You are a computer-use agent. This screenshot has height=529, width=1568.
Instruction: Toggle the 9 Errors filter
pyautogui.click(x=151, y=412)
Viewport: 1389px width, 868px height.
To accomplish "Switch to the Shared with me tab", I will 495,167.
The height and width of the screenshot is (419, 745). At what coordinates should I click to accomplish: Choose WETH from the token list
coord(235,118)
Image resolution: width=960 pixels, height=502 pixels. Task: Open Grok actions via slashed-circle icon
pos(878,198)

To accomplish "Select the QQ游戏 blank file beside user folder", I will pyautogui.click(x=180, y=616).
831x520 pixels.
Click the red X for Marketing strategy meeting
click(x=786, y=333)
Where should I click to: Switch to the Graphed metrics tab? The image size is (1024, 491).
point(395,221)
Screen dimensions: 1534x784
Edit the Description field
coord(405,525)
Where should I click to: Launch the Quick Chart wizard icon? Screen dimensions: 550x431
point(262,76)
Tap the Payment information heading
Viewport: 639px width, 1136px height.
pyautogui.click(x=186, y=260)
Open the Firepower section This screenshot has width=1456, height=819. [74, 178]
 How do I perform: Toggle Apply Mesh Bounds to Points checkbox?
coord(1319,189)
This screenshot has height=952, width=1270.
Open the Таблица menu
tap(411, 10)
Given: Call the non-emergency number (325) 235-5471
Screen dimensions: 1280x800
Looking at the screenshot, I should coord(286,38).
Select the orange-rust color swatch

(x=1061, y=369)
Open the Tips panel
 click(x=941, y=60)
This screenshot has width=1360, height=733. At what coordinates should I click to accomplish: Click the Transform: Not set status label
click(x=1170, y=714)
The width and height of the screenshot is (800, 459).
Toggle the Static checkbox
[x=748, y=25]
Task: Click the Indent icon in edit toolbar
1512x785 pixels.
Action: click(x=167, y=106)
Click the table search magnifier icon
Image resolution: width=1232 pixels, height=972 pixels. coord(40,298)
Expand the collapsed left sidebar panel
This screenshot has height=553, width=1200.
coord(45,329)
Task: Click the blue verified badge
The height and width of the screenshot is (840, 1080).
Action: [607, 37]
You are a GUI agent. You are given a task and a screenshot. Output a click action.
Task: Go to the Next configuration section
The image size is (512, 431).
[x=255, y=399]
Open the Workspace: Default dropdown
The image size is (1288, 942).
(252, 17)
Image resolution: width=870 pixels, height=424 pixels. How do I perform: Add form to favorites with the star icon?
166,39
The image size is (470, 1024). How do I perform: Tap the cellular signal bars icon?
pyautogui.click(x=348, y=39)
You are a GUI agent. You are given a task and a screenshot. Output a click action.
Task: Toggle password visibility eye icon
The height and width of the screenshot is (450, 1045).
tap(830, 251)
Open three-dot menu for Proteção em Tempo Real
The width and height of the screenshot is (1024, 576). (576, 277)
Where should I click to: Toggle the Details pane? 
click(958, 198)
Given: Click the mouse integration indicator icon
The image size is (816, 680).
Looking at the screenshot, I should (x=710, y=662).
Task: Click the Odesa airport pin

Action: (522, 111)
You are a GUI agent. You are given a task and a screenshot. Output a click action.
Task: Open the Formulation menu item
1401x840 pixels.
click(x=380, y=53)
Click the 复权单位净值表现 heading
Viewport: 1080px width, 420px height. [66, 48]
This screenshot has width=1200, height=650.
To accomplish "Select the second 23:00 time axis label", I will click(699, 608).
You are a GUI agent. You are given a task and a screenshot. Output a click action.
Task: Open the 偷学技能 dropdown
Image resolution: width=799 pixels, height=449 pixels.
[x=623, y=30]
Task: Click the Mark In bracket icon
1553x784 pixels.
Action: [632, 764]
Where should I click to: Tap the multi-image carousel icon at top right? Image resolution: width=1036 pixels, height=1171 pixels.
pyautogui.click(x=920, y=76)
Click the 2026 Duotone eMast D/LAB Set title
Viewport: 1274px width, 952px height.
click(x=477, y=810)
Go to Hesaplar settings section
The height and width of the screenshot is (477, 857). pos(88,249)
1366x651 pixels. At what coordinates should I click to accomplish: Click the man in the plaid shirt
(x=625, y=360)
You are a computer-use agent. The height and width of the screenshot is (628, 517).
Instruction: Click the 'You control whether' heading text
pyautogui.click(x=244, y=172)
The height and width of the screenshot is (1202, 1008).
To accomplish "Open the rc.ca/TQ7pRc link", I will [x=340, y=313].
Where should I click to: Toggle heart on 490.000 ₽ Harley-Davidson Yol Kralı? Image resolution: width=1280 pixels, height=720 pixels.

==========

- **TASK DETAILS**
Render every line of the listing above as a Markdown table with the columns "Row" and "Entry," omitting blank lines.

- **RESULT BELOW**
| Row | Entry |
|---|---|
| 1 | You are a computer-use agent. This screenshot has height=529, width=1568. |
| 2 | Instruction: Toggle the 9 Errors filter |
| 3 | pyautogui.click(x=151, y=412) |
| 4 | Viewport: 1389px width, 868px height. |
| 5 | To accomplish "Switch to the Shared with me tab", I will 495,167. |
| 6 | The height and width of the screenshot is (419, 745). At what coordinates should I click to accomplish: Choose WETH from the token list |
| 7 | coord(235,118) |
| 8 | Image resolution: width=960 pixels, height=502 pixels. Task: Open Grok actions via slashed-circle icon |
| 9 | pos(878,198) |
| 10 | To accomplish "Select the QQ游戏 blank file beside user folder", I will pyautogui.click(x=180, y=616). |
| 11 | 831x520 pixels. |
| 12 | Click the red X for Marketing strategy meeting |
| 13 | click(x=786, y=333) |
| 14 | Where should I click to: Switch to the Graphed metrics tab? The image size is (1024, 491). |
| 15 | point(395,221) |
| 16 | Screen dimensions: 1534x784 |
| 17 | Edit the Description field |
| 18 | coord(405,525) |
| 19 | Where should I click to: Launch the Quick Chart wizard icon? Screen dimensions: 550x431 |
| 20 | point(262,76) |
| 21 | Tap the Payment information heading |
| 22 | Viewport: 639px width, 1136px height. |
| 23 | pyautogui.click(x=186, y=260) |
| 24 | Open the Firepower section This screenshot has width=1456, height=819. [74, 178] |
| 25 |  How do I perform: Toggle Apply Mesh Bounds to Points checkbox? |
| 26 | coord(1319,189) |
| 27 | This screenshot has height=952, width=1270. |
| 28 | Open the Таблица menu |
| 29 | tap(411, 10) |
| 30 | Given: Call the non-emergency number (325) 235-5471 |
| 31 | Screen dimensions: 1280x800 |
| 32 | Looking at the screenshot, I should coord(286,38). |
| 33 | Select the orange-rust color swatch |
| 34 | (x=1061, y=369) |
| 35 | Open the Tips panel |
| 36 |  click(x=941, y=60) |
| 37 | This screenshot has width=1360, height=733. At what coordinates should I click to accomplish: Click the Transform: Not set status label |
| 38 | click(x=1170, y=714) |
| 39 | The width and height of the screenshot is (800, 459). |
| 40 | Toggle the Static checkbox |
| 41 | [x=748, y=25] |
| 42 | Task: Click the Indent icon in edit toolbar |
| 43 | 1512x785 pixels. |
| 44 | Action: click(x=167, y=106) |
| 45 | Click the table search magnifier icon |
| 46 | Image resolution: width=1232 pixels, height=972 pixels. coord(40,298) |
| 47 | Expand the collapsed left sidebar panel |
| 48 | This screenshot has height=553, width=1200. |
| 49 | coord(45,329) |
| 50 | Task: Click the blue verified badge |
| 51 | The height and width of the screenshot is (840, 1080). |
| 52 | Action: [607, 37] |
| 53 | You are a GUI agent. You are given a task and a screenshot. Output a click action. |
| 54 | Task: Go to the Next configuration section |
| 55 | The image size is (512, 431). |
| 56 | [x=255, y=399] |
| 57 | Open the Workspace: Default dropdown |
| 58 | The image size is (1288, 942). |
| 59 | (252, 17) |
| 60 | Image resolution: width=870 pixels, height=424 pixels. How do I perform: Add form to favorites with the star icon? |
| 61 | 166,39 |
| 62 | The image size is (470, 1024). How do I perform: Tap the cellular signal bars icon? |
| 63 | pyautogui.click(x=348, y=39) |
| 64 | You are a GUI agent. You are given a task and a screenshot. Output a click action. |
| 65 | Task: Toggle password visibility eye icon |
| 66 | The height and width of the screenshot is (450, 1045). |
| 67 | tap(830, 251) |
| 68 | Open three-dot menu for Proteção em Tempo Real |
| 69 | The width and height of the screenshot is (1024, 576). (576, 277) |
| 70 | Where should I click to: Toggle the Details pane?  |
| 71 | click(958, 198) |
| 72 | Given: Click the mouse integration indicator icon |
| 73 | The image size is (816, 680). |
| 74 | Looking at the screenshot, I should (x=710, y=662). |
| 75 | Task: Click the Odesa airport pin |
| 76 | Action: (522, 111) |
| 77 | You are a GUI agent. You are given a task and a screenshot. Output a click action. |
| 78 | Task: Open the Formulation menu item |
| 79 | 1401x840 pixels. |
| 80 | click(x=380, y=53) |
| 81 | Click the 复权单位净值表现 heading |
| 82 | Viewport: 1080px width, 420px height. [66, 48] |
| 83 | This screenshot has width=1200, height=650. |
| 84 | To accomplish "Select the second 23:00 time axis label", I will click(699, 608). |
| 85 | You are a GUI agent. You are given a task and a screenshot. Output a click action. |
| 86 | Task: Open the 偷学技能 dropdown |
| 87 | Image resolution: width=799 pixels, height=449 pixels. |
| 88 | [x=623, y=30] |
| 89 | Task: Click the Mark In bracket icon |
| 90 | 1553x784 pixels. |
| 91 | Action: [632, 764] |
| 92 | Where should I click to: Tap the multi-image carousel icon at top right? Image resolution: width=1036 pixels, height=1171 pixels. |
| 93 | pyautogui.click(x=920, y=76) |
| 94 | Click the 2026 Duotone eMast D/LAB Set title |
| 95 | Viewport: 1274px width, 952px height. |
| 96 | click(x=477, y=810) |
| 97 | Go to Hesaplar settings section |
| 98 | The height and width of the screenshot is (477, 857). pos(88,249) |
| 99 | 1366x651 pixels. At what coordinates should I click to accomplish: Click the man in the plaid shirt |
| 100 | (x=625, y=360) |
| 101 | You are a computer-use agent. The height and width of the screenshot is (628, 517). |
| 102 | Instruction: Click the 'You control whether' heading text |
| 103 | pyautogui.click(x=244, y=172) |
| 104 | The height and width of the screenshot is (1202, 1008). |
| 105 | To accomplish "Open the rc.ca/TQ7pRc link", I will [x=340, y=313]. |
| 106 | Where should I click to: Toggle heart on 490.000 ₽ Harley-Davidson Yol Kralı? Image resolution: width=1280 pixels, height=720 pixels. |